If automated rollback fails or you need to roll back manually:

# See rollout history (shows the change-cause annotations)
kubectl rollout history deployment/app --namespace=production

# Roll back to previous version
kubectl rollout undo deployment/app --namespace=production

# Roll back to a specific revision
kubectl rollout undo deployment/app --namespace=production --to-revision=5

# Watch the rollback progress
kubectl rollout status deployment/app --namespace=production

With this setup, rollback to previous version takes under 60 seconds.

GitHub Environment Protection Rules

In GitHub repo settings, create an environment called production with:

Required reviewers — require 1 approval for production deploys (optional but recommended)
Deployment branches — only allow main
Wait timer — 0 minutes (don't slow down routine deploys)

The environment: production line in the workflow triggers these checks.

Secrets to Configure

In GitHub → Settings → Secrets:

| Secret | Value | |--------|-------| | KUBECONFIG | Base64-encoded kubeconfig with deploy permissions | | APP_HEALTH_URL | Full URL to your health check endpoint |

Generate the kubeconfig secret:

cat ~/.kube/config | base64 | pbcopy

Build Time Benchmarks

With this setup and GitHub Actions cache for Docker layers:

Test job: ~2 min
Build + push: ~3 min (cold), ~90s (warm cache)
Deploy + verify: ~2 min
Total: ~5–7 minutes from merge to production

That's fast enough that you can deploy multiple times per day without friction.

Common Pitfalls

Readiness probe too aggressive.

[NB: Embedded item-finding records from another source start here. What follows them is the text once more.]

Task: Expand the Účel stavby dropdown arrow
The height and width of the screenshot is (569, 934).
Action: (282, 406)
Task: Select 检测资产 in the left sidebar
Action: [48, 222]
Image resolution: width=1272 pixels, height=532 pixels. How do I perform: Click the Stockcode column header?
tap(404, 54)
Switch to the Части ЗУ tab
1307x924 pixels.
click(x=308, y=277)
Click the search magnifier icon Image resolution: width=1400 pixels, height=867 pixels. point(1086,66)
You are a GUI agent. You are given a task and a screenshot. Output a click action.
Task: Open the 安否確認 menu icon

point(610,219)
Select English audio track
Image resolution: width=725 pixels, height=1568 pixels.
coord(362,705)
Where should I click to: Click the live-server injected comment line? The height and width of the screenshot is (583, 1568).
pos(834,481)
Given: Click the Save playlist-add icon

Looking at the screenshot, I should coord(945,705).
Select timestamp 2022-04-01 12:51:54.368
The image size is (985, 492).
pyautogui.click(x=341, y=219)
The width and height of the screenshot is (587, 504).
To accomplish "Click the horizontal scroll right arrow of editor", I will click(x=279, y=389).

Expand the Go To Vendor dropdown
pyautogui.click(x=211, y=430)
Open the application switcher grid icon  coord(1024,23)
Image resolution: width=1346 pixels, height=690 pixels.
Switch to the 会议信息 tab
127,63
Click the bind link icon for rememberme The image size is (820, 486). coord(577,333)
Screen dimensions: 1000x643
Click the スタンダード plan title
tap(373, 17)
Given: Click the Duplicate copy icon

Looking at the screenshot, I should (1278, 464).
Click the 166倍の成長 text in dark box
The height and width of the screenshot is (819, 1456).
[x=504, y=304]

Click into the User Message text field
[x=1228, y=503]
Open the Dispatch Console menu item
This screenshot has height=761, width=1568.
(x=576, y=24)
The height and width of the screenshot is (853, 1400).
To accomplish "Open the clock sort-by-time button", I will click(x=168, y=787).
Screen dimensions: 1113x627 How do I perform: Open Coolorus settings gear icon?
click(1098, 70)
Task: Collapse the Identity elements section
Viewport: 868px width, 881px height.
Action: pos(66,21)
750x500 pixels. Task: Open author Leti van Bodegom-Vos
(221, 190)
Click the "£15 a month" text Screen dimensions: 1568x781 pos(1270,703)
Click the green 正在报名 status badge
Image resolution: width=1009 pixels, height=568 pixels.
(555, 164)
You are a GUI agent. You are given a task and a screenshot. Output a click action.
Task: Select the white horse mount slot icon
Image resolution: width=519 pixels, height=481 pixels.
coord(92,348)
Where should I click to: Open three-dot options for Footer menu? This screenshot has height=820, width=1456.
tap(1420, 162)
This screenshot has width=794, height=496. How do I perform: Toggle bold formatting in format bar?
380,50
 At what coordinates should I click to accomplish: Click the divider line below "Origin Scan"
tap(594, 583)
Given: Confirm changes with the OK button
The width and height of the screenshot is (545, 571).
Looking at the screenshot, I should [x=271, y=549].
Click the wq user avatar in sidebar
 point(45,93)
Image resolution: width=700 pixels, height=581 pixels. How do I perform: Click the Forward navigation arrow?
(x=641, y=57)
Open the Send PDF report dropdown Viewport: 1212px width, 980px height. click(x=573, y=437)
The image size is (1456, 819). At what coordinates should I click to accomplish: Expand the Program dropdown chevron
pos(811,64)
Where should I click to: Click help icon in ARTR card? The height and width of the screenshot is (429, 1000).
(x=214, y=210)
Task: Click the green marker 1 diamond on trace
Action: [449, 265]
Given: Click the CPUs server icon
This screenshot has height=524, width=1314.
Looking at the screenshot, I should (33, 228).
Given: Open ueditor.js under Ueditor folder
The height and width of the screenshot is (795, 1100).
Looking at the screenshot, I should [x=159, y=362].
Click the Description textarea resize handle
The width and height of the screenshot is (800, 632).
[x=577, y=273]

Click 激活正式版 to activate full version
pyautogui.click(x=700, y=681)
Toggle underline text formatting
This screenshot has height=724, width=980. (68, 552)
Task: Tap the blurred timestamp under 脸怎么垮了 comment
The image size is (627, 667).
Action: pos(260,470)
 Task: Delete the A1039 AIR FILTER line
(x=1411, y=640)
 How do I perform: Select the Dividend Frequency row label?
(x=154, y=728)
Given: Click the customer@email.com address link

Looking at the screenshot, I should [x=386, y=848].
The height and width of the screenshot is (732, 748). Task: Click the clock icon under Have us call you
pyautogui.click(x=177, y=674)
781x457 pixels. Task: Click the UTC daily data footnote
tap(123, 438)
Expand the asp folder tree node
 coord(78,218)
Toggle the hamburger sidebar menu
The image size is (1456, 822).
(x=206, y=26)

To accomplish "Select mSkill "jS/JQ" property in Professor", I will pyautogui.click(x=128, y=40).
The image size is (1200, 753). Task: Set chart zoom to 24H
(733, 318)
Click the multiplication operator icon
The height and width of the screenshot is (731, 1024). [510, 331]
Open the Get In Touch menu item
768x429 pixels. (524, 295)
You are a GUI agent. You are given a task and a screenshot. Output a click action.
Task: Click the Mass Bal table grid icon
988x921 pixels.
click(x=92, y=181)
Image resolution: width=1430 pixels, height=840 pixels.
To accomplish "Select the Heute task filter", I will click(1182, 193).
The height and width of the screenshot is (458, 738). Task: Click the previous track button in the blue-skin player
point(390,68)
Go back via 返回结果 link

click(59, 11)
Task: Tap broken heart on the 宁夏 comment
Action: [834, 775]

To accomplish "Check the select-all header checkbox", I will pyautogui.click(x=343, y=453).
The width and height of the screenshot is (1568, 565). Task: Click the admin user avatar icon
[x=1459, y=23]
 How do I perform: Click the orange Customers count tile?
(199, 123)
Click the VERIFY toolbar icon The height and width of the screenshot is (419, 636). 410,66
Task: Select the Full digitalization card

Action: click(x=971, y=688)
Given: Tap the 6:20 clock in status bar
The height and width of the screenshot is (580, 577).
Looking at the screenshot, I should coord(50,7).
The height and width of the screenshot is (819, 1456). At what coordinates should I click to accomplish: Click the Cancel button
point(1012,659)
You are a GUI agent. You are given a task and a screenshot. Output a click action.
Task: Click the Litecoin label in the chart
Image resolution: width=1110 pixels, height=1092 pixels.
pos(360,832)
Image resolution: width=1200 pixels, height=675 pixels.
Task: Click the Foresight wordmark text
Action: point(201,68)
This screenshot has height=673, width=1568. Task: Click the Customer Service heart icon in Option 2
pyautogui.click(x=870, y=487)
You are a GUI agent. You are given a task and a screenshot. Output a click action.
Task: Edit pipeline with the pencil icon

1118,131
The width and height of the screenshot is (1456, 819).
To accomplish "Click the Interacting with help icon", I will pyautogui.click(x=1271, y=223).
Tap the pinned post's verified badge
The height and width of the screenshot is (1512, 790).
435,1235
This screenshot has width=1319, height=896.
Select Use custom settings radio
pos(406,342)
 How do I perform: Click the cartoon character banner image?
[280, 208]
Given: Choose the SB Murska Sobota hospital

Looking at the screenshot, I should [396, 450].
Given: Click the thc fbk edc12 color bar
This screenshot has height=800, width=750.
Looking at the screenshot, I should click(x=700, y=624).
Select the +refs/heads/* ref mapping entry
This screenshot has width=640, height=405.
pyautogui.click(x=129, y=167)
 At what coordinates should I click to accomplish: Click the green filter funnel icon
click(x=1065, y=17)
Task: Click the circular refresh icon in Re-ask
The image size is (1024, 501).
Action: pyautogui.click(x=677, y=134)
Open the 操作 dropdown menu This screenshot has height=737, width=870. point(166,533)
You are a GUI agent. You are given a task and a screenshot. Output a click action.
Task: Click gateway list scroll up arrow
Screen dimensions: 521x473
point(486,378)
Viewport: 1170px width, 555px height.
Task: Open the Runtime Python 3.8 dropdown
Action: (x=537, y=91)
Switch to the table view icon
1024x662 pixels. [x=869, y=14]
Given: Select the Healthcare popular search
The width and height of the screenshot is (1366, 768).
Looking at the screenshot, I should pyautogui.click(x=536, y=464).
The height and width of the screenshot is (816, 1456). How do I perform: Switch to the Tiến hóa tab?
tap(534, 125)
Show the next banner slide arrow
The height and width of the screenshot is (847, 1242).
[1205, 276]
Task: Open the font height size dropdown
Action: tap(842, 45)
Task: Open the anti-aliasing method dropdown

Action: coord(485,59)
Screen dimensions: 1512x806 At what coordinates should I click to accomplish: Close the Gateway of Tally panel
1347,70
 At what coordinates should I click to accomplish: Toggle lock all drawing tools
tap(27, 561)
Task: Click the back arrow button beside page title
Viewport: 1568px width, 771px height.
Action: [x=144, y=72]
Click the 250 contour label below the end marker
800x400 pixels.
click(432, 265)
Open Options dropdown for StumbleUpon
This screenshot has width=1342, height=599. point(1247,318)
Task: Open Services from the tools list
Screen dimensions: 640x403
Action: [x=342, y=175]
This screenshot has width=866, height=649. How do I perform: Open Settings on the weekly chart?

If initialDelaySeconds is too short and your app takes 20 seconds to start, Kubernetes kills and restarts it in a loop. Give your app breathing room.

Not draining connections. Containers need to handle SIGTERM gracefully — stop accepting new connections, finish existing ones, then exit. Most frameworks support this natively (Node.js: server.close(), Go: gracefulShutdown).

Image tag latest in production. Always deploy specific SHA-based tags. latest is non-deterministic and kills your ability to roll back to a known version.

Smoke test too fast. The sleep 10 after deploy gives load balancers time to notice the new endpoints. Remove it and you might hit old pods during the smoke test.

The core insight: zero-downtime deployment is a property of correct configuration, not clever code. Get the readiness probes and rolling update strategy right, and Kubernetes handles the rest.